MG: Expression of the anti-apoptotic gene survivin correlates GDC973 with taxol resistance in human ovarian cancer. Cell Mol Life Sci 2002, 59:1406–1412.PubMedCrossRef 33. Azuma E, PS-341 cost Masuda S, Qi J, Kumamoto T, Hirayama M, Nagai M, Hiratake S, Umemoto M, Komada Y, Sakurai M: Cytotoxic T-lymphocytes recognizing P-glycoprotein in murine multidrug-resistant leukemias. Eur J Haematol 1997, 59:14–19.PubMedCrossRef 34. Arienti F, Gambacorti-Passerini C, Borin L, Rivoltini L, Orazi A, Pogliani EM, Corneo G, Parmiani G: Increased susceptibility to lymphokine activated killer (LAK) lysis of relapsing vs. newly diagnosed acute leukemic cells without changes in drug resistance or in the expression of adhesion molecules. Ann Oncol 1992, 3:155–162.PubMed 35. Margolin KA, Wright C, Forman SJ: Autologous bone marrow purging by in situ IL-2 activation of endogenous killer cells. Leukemia 1997, 11:723–728.PubMedCrossRef Competing interests The authors declare that they have no competing interests. Authors’ contributions QZ conceived of the study, and participated in its design and coordination and draft the manuscript. HZ conceived of the study, and participated in producing

CIK cells and helped to draft the manuscript. JL carried out the establishment of MDR cells, participated in the Observation of cell biological characteristics and helped to draft the manuscript. XH carried out the in vivo pharmacodynamics buy Baf-A1 and pathomorphology experiments in vitro anti-tumor studies. YL and LF participated in the design of the study and performed the statistical analysis. All authors read and approved the final manuscript.”

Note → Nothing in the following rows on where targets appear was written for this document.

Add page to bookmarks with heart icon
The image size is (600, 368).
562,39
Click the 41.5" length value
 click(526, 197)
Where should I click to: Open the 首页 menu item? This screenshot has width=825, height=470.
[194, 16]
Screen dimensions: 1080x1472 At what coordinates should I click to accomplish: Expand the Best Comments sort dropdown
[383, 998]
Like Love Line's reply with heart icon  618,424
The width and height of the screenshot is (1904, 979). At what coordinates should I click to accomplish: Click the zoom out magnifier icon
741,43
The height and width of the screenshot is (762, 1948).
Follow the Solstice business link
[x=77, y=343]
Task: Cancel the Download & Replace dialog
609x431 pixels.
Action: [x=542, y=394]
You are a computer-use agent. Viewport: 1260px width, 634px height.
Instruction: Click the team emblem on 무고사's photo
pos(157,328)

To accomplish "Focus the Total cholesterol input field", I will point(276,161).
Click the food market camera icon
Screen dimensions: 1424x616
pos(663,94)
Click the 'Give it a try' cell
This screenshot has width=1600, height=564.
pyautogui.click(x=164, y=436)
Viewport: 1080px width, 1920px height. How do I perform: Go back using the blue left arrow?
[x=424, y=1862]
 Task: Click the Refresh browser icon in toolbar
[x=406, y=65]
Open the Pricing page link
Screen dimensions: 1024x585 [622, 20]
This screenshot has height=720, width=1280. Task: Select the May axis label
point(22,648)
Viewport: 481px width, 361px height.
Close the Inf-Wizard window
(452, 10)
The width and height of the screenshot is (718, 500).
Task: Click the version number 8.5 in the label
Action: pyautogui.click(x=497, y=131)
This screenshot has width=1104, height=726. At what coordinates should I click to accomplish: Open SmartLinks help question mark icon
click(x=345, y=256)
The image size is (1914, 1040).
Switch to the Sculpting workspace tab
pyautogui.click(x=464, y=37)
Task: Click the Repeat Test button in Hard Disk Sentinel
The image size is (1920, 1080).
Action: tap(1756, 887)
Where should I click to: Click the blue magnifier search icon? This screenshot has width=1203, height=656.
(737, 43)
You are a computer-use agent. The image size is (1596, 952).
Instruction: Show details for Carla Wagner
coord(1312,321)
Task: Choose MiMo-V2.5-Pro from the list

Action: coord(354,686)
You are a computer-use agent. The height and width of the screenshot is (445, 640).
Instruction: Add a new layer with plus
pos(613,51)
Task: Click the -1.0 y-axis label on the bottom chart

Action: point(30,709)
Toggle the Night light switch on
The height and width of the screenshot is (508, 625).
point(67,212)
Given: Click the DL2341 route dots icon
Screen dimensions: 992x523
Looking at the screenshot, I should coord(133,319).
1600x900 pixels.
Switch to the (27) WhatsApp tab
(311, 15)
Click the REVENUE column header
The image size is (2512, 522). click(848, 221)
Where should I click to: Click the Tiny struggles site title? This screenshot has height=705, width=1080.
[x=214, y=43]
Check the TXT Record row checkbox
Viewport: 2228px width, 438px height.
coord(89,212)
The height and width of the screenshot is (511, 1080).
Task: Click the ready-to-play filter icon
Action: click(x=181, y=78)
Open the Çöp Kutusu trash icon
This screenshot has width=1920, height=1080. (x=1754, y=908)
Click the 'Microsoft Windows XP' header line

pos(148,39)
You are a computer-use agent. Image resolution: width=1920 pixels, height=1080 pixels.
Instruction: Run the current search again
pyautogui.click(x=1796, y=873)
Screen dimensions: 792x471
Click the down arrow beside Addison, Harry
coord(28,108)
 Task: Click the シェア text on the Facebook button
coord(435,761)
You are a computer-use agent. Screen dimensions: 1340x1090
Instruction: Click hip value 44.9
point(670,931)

“Background Ataxia-telangiectasia (A-T) is an autosomal recessive disorder that affects many parts of the body and leads to increased risk of malignancy, including breast cancer [1–3]. A-T is caused by mutations in the ataxia telangiectasia-mutated (ATM) [4]. ATM, a member of the phosphatidylinositol 3-kinase-like family, plays central roles in the repair of DNA double-strand breaks that was caused by a range of DNA-damaging agents such as ionizing radiation [5].